Task instructions: From the case summaries below, reproduce word for word the passage that opens with the words containing "Chancery Upholds Standalone" and closes with "cause of action.".

Text shown:
Superior Court Rejects Defendant’s COVID-related Force Majeure Arguments
Simon Property Group v. Regal Entertainment Group, C. A. No. N21C-01-204-MMJ (Del. Super. Ct. Jul. 6, 2022) (CCLD)
Simon Property, the landlord, sued Regal Entertainment, the tenant, for breach of a commercial lease, including Regal Entertainment’s failure to pay rent during the COVID-19 pandemic in 2020 and 2021. Regal Entertainment asserted several affirmative pandemic-related defenses. Upon Simon Property’s motion, the Court rejected Regal Entertainment’s defenses as a matter of law because the parties’ lease contained a force majeure provision broad enough to cover the pandemic events and because those provisions allocated the risk of loss to Regal Entertainment.
Chancery Upholds Standalone Direct Claim Under DGCL Section 155 Regarding Fractional Interests
Samuels v. CCUR Holdings, Inc., C.A. No. 2021-0358-PAF (Del. Ch. May 31, 2022)
Under Section 155 of the DGCL, corporations may elect either to issue stockholders fractional shares or to pay a stockholder the fair value of the fractional interest. The plaintiff-stockholder alleged that the corporation failed to pay him fair value for his fractional interest after a reverse stock split. In allowing a standalone claim under the statute to proceed, the Court reasoned that stockholders generally are permitted to assert direct statutory claims, and previous decisions addressing Section 155 did not foreclose the plaintiff’s statutory cause of action.

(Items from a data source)
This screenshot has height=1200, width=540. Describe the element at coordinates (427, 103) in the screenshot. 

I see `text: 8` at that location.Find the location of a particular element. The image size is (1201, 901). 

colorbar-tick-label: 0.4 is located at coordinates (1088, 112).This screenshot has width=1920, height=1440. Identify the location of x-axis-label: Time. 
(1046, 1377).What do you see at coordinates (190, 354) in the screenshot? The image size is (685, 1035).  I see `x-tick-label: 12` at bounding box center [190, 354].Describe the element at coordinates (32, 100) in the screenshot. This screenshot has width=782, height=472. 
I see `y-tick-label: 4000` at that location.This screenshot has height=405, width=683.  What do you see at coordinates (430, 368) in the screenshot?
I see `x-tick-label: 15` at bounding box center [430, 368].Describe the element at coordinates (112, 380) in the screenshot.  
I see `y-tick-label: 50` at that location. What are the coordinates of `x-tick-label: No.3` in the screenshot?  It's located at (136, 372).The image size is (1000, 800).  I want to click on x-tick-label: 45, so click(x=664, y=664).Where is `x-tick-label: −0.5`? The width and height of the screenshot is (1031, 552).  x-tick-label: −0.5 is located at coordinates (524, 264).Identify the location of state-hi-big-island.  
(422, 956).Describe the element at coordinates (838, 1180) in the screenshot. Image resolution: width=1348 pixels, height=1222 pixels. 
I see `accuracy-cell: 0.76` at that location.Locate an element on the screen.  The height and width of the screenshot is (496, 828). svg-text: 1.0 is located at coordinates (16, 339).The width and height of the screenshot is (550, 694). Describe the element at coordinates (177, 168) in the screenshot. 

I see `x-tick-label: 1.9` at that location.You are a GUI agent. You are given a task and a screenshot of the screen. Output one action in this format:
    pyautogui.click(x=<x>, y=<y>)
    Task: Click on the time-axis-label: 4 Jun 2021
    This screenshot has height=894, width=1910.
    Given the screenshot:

Response to the task:
Chancery Upholds Standalone Direct Claim Under DGCL Section 155 Regarding Fractional Interests
Samuels v. CCUR Holdings, Inc., C.A. No. 2021-0358-PAF (Del. Ch. May 31, 2022)
Under Section 155 of the DGCL, corporations may elect either to issue stockholders fractional shares or to pay a stockholder the fair value of the fractional interest. The plaintiff-stockholder alleged that the corporation failed to pay him fair value for his fractional interest after a reverse stock split. In allowing a standalone claim under the statute to proceed, the Court reasoned that stockholders generally are permitted to assert direct statutory claims, and previous decisions addressing Section 155 did not foreclose the plaintiff’s statutory cause of action.